According to a report by TechCrunch, Hodkasia — the founder of AppSecure — identified the flaw and was awarded $10,000 under Meta’s Bug Bounty Program. The vulnerability was reported on December 24, 2024, and Meta deployed a fix exactly a month later, on January 24, 2025.
⚠️ How the Bug Worked
Hodkasia discovered that when a logged-in user edits their AI prompt or regenerates text/images through Meta’s chatbot, the system assigns a unique numerical identifier to that prompt-response pair. However, due to a backend flaw, if a user manually altered this unique ID, they could access another user’s AI prompt and content.
The main concern? These IDs were predictable and guessable, making unauthorized access highly possible — though no actual misuse has been reported so far.
🛡 Meta's Response and User Warning
Meta confirmed the issue and stated that the bug has been fixed, with no evidence of malicious exploitation.

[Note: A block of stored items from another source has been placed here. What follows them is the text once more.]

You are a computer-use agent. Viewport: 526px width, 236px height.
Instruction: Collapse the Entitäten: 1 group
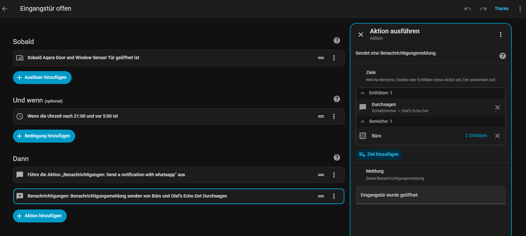tap(363, 93)

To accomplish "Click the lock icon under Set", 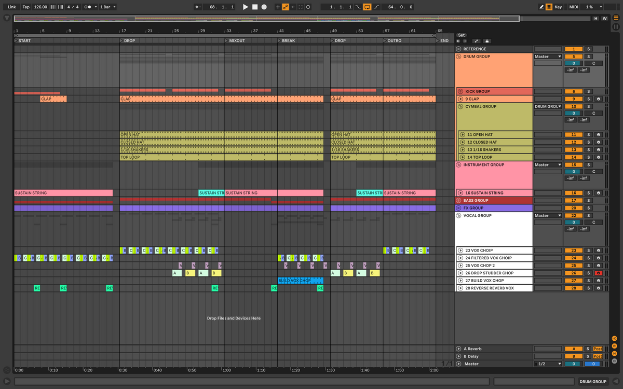I will click(x=487, y=41).
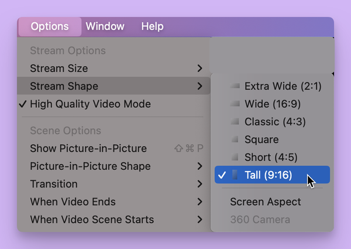Choose Screen Aspect stream shape

pos(266,202)
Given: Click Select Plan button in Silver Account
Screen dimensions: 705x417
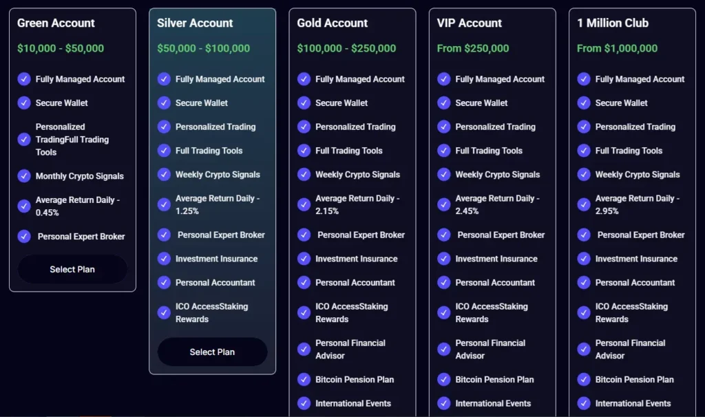Looking at the screenshot, I should coord(212,352).
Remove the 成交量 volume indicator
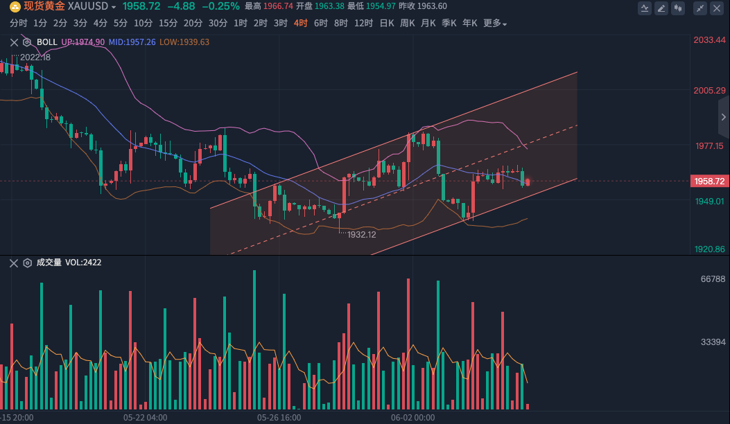 coord(13,263)
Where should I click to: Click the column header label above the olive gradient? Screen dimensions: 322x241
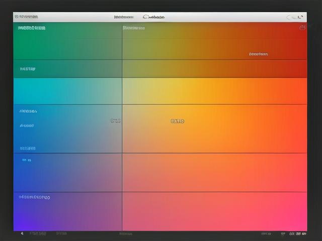(x=134, y=28)
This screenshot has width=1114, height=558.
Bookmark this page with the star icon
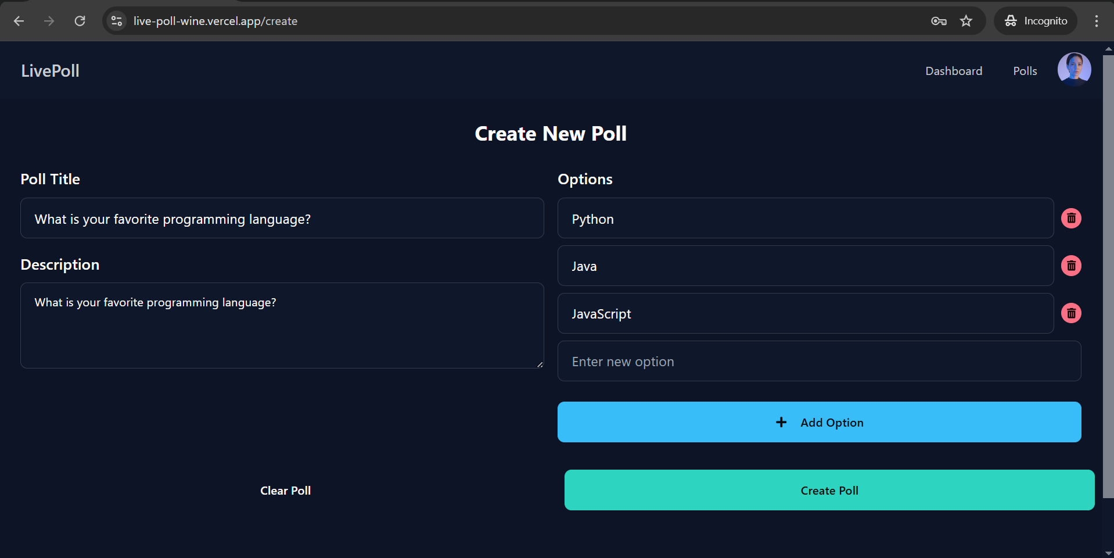pyautogui.click(x=966, y=21)
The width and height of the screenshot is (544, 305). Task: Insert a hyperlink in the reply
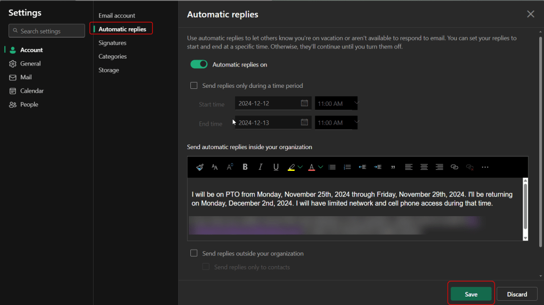click(454, 167)
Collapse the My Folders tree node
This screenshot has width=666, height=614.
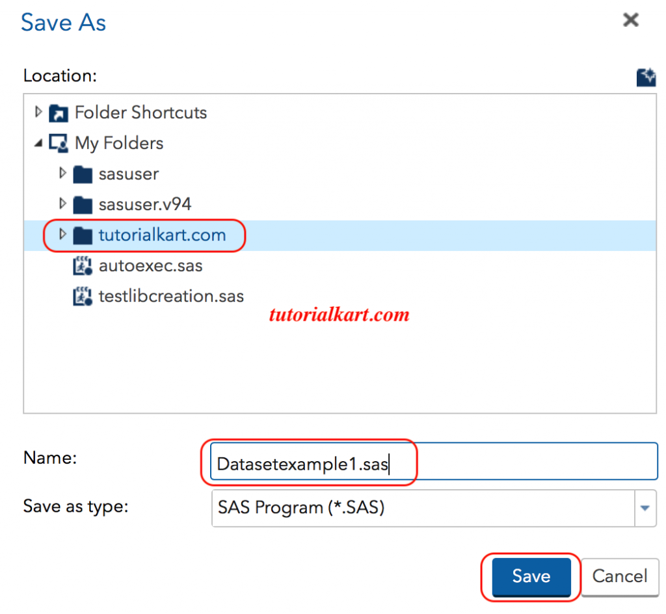(38, 142)
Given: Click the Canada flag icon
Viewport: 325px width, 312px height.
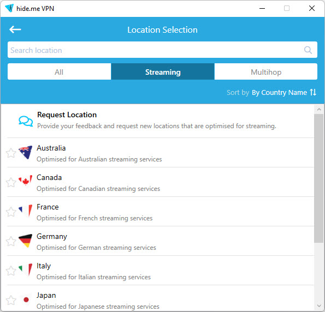Looking at the screenshot, I should [x=26, y=181].
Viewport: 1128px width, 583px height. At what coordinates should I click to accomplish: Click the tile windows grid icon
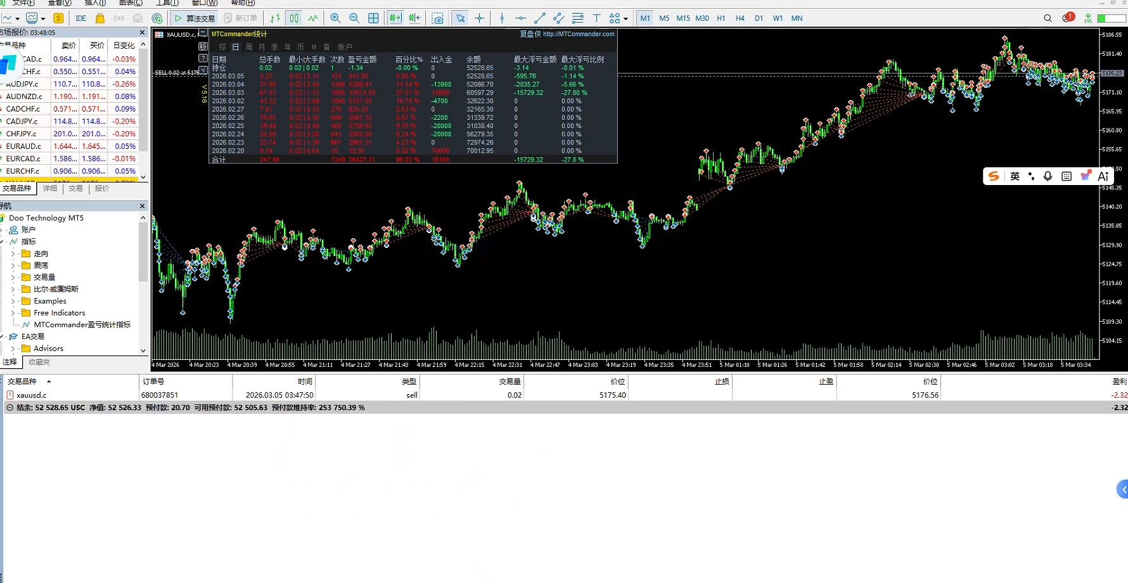tap(373, 18)
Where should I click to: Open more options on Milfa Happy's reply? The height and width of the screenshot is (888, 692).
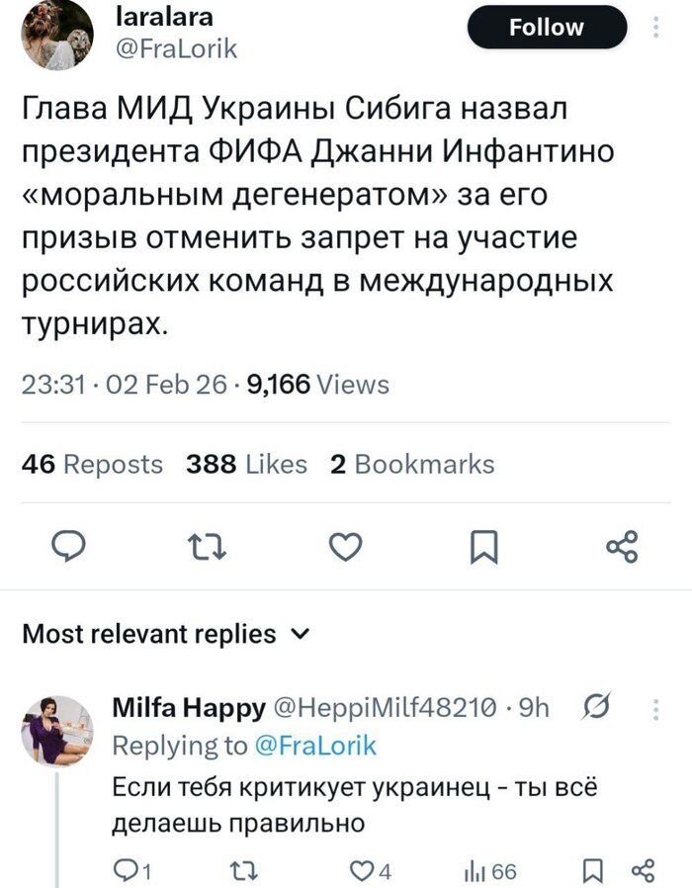pos(654,708)
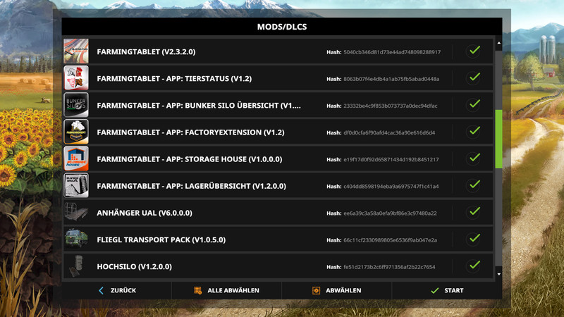Click the Fliegl Transport Pack icon

76,240
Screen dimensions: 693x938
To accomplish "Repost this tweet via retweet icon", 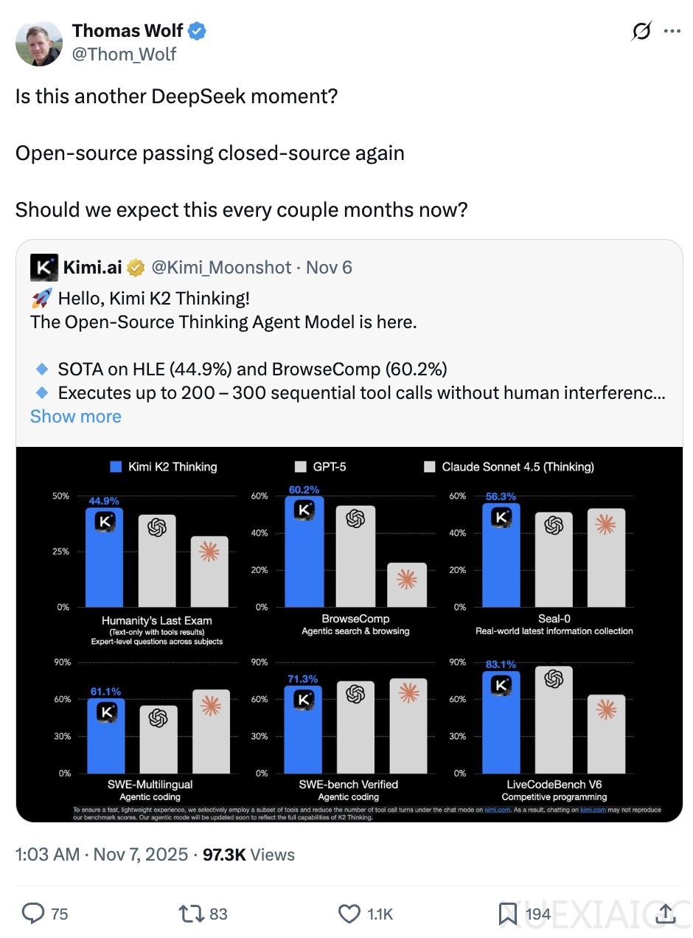I will click(192, 914).
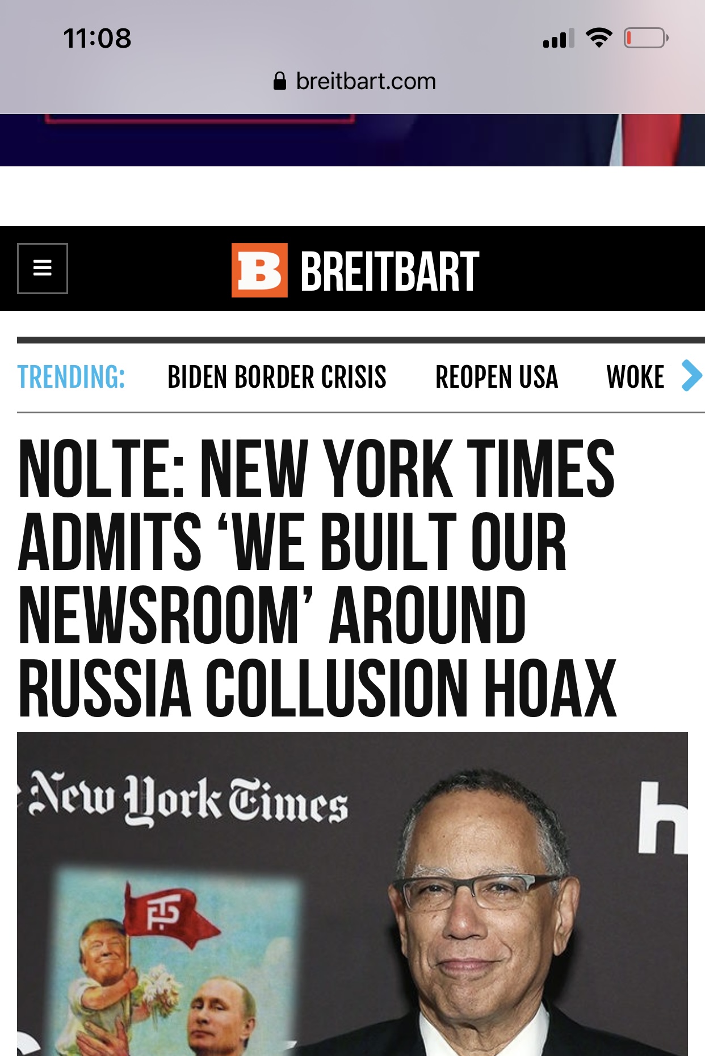Tap the 11:08 clock
Screen dimensions: 705x1056
pos(97,39)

However, this incident has reignited the ongoing debate about Meta’s inadequate security measures and lack of robust authorization checks.
“The bug highlights a serious oversight in how Meta’s servers verified access permissions,” said Hodkasia.
While the company insists that the situation is under control, experts suggest users should remain cautious while sharing sensitive prompts or personal data with Meta AI tools, as more bugs could potentially arise in future updates.
📌 Key Takeaways:
- A Meta AI bug could have let users see others’ private prompts and responses.
- Discovered in December 2024, the bug was fixed by January 2025.
- No misuse was found, but weak server-side checks and guessable IDs raised major concerns.
- Meta urges users to stay vigilant while interacting with AI tools.